Mesaĝoj: 15
Lingvo: English
david_uk (Montri la profilon) 2017-februaro-16 15:47:34
This is something in "Step by step in esperanto", but I can only translate it as "We talk between four eyes", and that makes no sense at all.
nornen (Montri la profilon) 2017-februaro-16 16:19:40
david_uk (Montri la profilon) 2017-februaro-16 17:04:00
Can you explain why? Is that a common phrase in some other language?
I have never heard anyone say that in English.
david_uk (Montri la profilon) 2017-februaro-16 17:37:48
http://ell.stackexchange.com/questions/117356/is-t...
Apparently this is a German idiom.
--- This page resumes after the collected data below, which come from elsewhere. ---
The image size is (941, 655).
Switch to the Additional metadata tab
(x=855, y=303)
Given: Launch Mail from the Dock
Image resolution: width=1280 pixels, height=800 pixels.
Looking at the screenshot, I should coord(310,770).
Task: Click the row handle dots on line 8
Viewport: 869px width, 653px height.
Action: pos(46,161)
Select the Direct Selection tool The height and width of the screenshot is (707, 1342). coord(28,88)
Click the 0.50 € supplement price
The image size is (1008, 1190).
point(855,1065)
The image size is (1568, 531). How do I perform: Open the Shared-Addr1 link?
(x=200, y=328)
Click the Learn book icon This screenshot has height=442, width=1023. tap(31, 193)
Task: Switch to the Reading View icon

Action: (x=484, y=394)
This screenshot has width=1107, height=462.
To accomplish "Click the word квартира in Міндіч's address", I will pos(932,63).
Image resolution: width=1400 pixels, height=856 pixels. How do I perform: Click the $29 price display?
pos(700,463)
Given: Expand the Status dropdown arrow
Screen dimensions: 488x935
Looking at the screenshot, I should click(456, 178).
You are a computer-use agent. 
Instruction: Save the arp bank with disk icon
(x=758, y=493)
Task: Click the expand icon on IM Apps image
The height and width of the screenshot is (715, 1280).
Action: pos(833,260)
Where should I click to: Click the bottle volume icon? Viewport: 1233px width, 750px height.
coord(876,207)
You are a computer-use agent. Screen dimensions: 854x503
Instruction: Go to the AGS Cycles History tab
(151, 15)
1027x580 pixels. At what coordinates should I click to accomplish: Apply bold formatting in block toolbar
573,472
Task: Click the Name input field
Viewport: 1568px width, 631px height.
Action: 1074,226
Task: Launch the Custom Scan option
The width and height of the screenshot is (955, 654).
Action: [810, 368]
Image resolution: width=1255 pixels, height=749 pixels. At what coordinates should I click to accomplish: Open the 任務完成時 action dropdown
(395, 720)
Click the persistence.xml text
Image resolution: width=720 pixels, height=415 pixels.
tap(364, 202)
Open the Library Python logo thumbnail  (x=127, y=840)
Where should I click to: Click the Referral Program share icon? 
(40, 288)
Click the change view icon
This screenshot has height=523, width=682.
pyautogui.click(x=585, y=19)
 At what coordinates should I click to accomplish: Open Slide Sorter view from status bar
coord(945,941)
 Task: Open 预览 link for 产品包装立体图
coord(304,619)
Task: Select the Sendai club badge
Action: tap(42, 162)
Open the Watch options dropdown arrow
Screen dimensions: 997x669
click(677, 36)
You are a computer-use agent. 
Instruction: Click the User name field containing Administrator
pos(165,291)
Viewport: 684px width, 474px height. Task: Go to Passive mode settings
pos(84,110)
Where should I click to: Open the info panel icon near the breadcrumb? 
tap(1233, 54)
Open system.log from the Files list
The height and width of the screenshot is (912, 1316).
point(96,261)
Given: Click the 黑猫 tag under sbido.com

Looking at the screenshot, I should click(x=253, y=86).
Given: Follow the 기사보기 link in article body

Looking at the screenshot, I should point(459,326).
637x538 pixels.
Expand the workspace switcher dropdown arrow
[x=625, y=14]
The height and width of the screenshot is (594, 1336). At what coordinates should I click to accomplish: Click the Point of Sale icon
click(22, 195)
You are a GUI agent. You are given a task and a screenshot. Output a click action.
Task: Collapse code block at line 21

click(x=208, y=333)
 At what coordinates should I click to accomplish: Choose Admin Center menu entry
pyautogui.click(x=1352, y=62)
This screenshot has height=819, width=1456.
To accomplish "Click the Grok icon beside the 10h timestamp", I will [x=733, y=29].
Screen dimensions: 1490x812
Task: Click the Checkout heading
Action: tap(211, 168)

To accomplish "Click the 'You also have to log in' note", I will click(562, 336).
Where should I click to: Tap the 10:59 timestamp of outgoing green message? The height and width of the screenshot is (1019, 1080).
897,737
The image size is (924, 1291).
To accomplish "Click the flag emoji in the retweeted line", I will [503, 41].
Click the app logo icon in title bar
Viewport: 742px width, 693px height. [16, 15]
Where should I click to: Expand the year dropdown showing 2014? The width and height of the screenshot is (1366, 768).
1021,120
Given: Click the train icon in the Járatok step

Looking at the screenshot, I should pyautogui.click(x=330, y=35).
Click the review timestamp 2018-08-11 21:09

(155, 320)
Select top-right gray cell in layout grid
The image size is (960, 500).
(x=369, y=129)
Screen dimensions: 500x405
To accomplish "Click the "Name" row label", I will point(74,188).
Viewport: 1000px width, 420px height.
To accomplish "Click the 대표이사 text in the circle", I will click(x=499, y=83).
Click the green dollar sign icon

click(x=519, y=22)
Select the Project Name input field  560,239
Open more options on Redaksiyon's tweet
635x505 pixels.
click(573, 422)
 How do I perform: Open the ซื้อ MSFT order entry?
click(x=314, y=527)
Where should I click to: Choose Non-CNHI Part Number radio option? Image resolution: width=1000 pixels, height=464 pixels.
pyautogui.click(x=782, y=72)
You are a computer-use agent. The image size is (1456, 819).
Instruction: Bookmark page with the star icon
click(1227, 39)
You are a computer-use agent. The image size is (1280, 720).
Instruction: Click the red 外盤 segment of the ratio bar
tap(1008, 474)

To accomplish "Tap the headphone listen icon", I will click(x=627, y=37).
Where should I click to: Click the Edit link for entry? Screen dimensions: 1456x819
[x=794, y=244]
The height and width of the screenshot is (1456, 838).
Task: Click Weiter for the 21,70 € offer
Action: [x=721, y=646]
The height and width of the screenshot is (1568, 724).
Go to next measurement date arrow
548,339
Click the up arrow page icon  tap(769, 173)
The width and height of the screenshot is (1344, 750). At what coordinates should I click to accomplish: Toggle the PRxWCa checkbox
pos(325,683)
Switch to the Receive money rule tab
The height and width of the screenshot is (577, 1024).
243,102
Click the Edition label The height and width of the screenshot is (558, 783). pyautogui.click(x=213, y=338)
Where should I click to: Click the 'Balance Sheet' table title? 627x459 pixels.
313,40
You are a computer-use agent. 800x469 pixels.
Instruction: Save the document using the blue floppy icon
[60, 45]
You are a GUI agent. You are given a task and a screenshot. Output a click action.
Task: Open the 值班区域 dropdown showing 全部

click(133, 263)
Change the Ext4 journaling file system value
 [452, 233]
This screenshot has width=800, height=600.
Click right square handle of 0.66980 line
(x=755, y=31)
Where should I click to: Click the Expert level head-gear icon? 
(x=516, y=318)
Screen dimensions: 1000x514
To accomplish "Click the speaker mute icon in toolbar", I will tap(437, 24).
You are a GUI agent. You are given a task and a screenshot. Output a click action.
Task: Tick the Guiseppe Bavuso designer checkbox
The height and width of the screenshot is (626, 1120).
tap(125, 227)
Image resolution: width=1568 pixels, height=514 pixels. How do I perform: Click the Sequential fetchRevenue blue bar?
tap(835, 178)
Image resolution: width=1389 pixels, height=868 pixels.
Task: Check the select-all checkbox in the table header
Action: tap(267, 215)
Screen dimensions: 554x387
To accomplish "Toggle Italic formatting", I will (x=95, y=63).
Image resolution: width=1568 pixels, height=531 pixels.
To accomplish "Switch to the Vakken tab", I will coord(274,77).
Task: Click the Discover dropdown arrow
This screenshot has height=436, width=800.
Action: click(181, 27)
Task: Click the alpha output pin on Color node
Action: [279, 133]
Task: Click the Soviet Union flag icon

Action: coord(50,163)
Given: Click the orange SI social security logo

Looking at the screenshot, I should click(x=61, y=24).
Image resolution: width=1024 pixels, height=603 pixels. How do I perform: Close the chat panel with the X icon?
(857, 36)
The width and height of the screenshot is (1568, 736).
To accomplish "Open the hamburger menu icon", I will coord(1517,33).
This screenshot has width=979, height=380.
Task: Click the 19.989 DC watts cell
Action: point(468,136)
What it is doing in a book that is supposed to teach Esperanto to English speakers I have no idea.
opajpoaj (Montri la profilon) 2017-februaro-16 21:18:06
https://fr.wiktionary.org/wiki/entre_quatre-z-yeux
&
http://bdl.oqlf.gouv.qc.ca/bdl/gabarit_bdl.asp?id=...
bartlett22183 (Montri la profilon) 2017-februaro-16 21:40:13
Roch (Montri la profilon) 2017-februaro-16 22:13:32
Gestandnis unter vier Augen (released in other English-speaking countries as "Confession Under Four Eyes"), the 1954 Andre Michel West German romantic crime melodrama starring Hildegard Knef, Carl Raddatz, Ivan Desny, Werner Hinz, Franz Schafheitlin, and Stanislav Ledinek
edit
Oh I see through opajpoaj's link that it already existed by 1921
Vestitor (Montri la profilon) 2017-februaro-16 22:20:04
I agree with Bartlett. Speaking in idioms (or inventing them) in Esperanto is a disaster waiting to happen. There is no way you can be sure that another person from a different culture will recognise an idiom's structure and meaning.
And let's face the fact, it's not as if the world is teeming with virtuoso Esperantists waiting to decipher them.